• _Tasks_:
(A) In the German greeting thread, how does one poster spell out the pronunciation of the formal version?
(B) Output the passage of the German greeting thread from "Ah you speak" up to and including "equivalent to _geht_.", keeping every character unchanged.

>> Start Selected excerpt

# How are you?



## Dec14

How to say: "How are you" in German?


----------



## Frank78

"Wie geht´s dir?" (informal)
"Wie geht es Ihnen?"(formal)


----------



## Dec14

How to pronounce it? I just start learning and know nothing yet...


----------



## Frank78

Wie = wee 
geht  = as in "get" just a longer "e"
es = as 
dir = dear


----------



## brian

Frank78 said:


> Wie = *v*ee
> geht  = as in "get" just a longer "e"; I'd say more like "*gate*"
> es = as; I'd say more like "*ess*", i.e. the name of the letter "s"
> dir = dear


----------



## Namakemono

The formal version is pronounced "vee geht ess EE-nen".


----------



## Frank78

How do you pronounce "gate", Brian?

"gäiht" for me, but i was thought BE. The German geht has an /e:/

Ah you speak spanish Dec14, an IPA summary says its the same "E" as in Spanish "hombr*e*".  Just longer indicated by the colon.

Appendix: I´ve listen to it in the dictionary you´re right. The American "gate" comes close.


----------



## brian

English _gate_ does have a sort of "glide" in the vowel (almost like a diphthong, from /e/ to /ɪ/ --> /eɪ/), typical of English pronunciation, but it's the closest English equivalent to _geht_.

>> End Selected excerpt
>> Start Information provided

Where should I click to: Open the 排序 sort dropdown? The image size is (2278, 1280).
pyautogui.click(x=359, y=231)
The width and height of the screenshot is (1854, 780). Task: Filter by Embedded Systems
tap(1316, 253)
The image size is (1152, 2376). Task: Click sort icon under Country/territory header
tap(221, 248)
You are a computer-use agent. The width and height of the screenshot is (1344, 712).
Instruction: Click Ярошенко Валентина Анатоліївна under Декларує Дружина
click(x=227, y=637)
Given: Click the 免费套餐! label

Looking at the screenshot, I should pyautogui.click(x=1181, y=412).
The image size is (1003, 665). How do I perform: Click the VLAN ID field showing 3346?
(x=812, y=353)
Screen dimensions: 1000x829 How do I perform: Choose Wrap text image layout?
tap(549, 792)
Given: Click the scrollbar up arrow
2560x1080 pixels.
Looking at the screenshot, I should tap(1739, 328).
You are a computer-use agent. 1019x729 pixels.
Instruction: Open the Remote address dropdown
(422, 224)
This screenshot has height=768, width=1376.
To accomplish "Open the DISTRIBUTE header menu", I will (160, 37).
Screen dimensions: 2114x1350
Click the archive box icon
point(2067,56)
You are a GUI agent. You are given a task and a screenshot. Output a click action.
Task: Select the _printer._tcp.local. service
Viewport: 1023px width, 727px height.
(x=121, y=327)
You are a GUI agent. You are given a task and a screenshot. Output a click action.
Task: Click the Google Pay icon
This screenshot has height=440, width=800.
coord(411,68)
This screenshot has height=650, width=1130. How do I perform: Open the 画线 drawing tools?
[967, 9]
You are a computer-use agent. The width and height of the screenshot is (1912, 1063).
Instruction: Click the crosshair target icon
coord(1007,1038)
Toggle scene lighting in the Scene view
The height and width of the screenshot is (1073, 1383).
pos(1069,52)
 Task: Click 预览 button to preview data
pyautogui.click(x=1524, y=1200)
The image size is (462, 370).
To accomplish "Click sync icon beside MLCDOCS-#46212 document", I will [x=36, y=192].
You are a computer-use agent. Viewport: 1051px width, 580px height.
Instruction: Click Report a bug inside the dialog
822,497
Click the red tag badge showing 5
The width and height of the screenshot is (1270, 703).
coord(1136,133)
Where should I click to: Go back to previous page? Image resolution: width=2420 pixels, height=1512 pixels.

>> End Information provided

• _Task-by-task solutions_:
(A) "vee geht ess EE-nen"

(B)
Ah you speak spanish Dec14, an IPA summary says its the same "E" as in Spanish "hombr*e*".  Just longer indicated by the colon.

Appendix: I´ve listen to it in the dictionary you´re right. The American "gate" comes close.


----------



## brian

English _gate_ does have a sort of "glide" in the vowel (almost like a diphthong, from /e/ to /ɪ/ --> /eɪ/), typical of English pronunciation, but it's the closest English equivalent to _geht_.